▶ [WORK TASK]: From the entries below, copy out all lines holding "computer".

Collected data entries:
☆ ☆ ☆ ☆ ☆

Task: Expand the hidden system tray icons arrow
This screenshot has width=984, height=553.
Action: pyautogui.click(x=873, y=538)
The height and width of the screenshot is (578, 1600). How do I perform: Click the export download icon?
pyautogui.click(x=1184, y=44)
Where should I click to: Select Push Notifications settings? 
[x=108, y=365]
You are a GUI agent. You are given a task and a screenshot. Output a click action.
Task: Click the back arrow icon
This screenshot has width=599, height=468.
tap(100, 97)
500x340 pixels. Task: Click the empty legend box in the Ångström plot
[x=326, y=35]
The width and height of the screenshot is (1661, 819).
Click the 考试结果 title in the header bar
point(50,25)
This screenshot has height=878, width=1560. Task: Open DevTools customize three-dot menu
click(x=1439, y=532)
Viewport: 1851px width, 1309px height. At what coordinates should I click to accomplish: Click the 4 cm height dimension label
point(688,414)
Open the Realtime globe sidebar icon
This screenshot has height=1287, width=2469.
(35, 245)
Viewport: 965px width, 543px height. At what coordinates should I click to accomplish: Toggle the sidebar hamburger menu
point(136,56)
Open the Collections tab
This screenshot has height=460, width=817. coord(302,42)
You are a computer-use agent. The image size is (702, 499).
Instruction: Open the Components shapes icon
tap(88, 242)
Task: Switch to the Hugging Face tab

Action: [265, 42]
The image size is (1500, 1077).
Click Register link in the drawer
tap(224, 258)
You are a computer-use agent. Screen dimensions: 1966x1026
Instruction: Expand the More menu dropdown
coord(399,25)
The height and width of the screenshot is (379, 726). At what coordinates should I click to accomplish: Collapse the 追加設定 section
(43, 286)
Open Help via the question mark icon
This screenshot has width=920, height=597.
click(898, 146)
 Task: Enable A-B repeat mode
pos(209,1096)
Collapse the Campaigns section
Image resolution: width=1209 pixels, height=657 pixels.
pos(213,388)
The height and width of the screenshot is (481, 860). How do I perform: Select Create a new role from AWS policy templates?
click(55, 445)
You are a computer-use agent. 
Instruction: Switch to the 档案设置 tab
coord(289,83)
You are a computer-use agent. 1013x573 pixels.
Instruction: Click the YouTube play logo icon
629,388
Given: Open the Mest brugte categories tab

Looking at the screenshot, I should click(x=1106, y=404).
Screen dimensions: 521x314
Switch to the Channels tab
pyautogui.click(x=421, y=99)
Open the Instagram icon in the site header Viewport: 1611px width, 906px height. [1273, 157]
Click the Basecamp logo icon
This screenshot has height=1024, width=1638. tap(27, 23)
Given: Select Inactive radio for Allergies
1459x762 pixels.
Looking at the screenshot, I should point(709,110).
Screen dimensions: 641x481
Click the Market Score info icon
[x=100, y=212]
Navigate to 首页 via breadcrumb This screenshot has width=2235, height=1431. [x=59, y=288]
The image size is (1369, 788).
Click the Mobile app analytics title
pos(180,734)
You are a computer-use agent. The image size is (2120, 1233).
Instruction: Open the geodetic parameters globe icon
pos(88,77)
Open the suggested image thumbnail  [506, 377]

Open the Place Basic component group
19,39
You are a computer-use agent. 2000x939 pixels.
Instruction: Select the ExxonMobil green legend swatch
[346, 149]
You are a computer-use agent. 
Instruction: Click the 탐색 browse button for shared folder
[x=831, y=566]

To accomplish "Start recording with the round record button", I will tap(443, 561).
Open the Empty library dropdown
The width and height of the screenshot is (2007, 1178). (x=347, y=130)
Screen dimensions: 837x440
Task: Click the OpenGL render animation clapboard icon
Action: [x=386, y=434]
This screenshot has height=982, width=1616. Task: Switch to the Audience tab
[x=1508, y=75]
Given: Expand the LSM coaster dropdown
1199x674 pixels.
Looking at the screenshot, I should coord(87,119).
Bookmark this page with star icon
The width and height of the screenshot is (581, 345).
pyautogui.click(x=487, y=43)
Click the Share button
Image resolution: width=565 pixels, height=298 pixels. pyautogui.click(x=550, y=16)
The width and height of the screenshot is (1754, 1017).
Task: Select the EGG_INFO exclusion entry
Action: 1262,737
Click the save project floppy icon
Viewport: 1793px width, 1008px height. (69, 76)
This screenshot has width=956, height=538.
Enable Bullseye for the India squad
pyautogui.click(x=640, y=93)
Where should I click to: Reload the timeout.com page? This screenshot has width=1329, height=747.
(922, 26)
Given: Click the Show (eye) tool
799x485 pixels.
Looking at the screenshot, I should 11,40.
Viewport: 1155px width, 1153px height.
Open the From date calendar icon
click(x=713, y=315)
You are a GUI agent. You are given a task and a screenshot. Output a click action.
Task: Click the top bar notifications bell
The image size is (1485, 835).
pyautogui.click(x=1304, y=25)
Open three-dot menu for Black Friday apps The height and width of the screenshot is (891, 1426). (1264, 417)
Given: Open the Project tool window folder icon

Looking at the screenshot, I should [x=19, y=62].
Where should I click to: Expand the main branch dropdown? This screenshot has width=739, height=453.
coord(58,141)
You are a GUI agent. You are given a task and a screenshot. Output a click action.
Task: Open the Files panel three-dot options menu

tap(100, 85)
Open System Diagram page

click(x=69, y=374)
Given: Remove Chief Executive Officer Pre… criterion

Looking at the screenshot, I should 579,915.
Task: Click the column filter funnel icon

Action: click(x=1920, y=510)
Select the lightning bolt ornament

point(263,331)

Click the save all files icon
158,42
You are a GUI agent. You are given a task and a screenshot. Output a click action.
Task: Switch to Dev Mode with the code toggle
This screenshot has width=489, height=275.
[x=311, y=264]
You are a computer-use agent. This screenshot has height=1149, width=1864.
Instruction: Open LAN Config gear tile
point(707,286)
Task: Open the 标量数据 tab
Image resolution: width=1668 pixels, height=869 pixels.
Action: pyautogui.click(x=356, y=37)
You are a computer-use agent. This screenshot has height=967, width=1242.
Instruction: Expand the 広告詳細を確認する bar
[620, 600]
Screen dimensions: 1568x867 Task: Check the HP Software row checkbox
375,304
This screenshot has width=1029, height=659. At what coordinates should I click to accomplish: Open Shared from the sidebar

☆ ☆ ☆ ☆ ☆

▶ [EXERCISE RESULT]:
You are a computer-use agent. The image size is (702, 499).
You are a computer-use agent. Screen dimensions: 1966x1026
You are a computer-use agent. 
You are a computer-use agent. 1013x573 pixels.
You are a computer-use agent. The image size is (2120, 1233).
You are a computer-use agent. 2000x939 pixels.
You are a computer-use agent. 
You are a computer-use agent. This screenshot has height=1149, width=1864.
You are a computer-use agent. This screenshot has height=967, width=1242.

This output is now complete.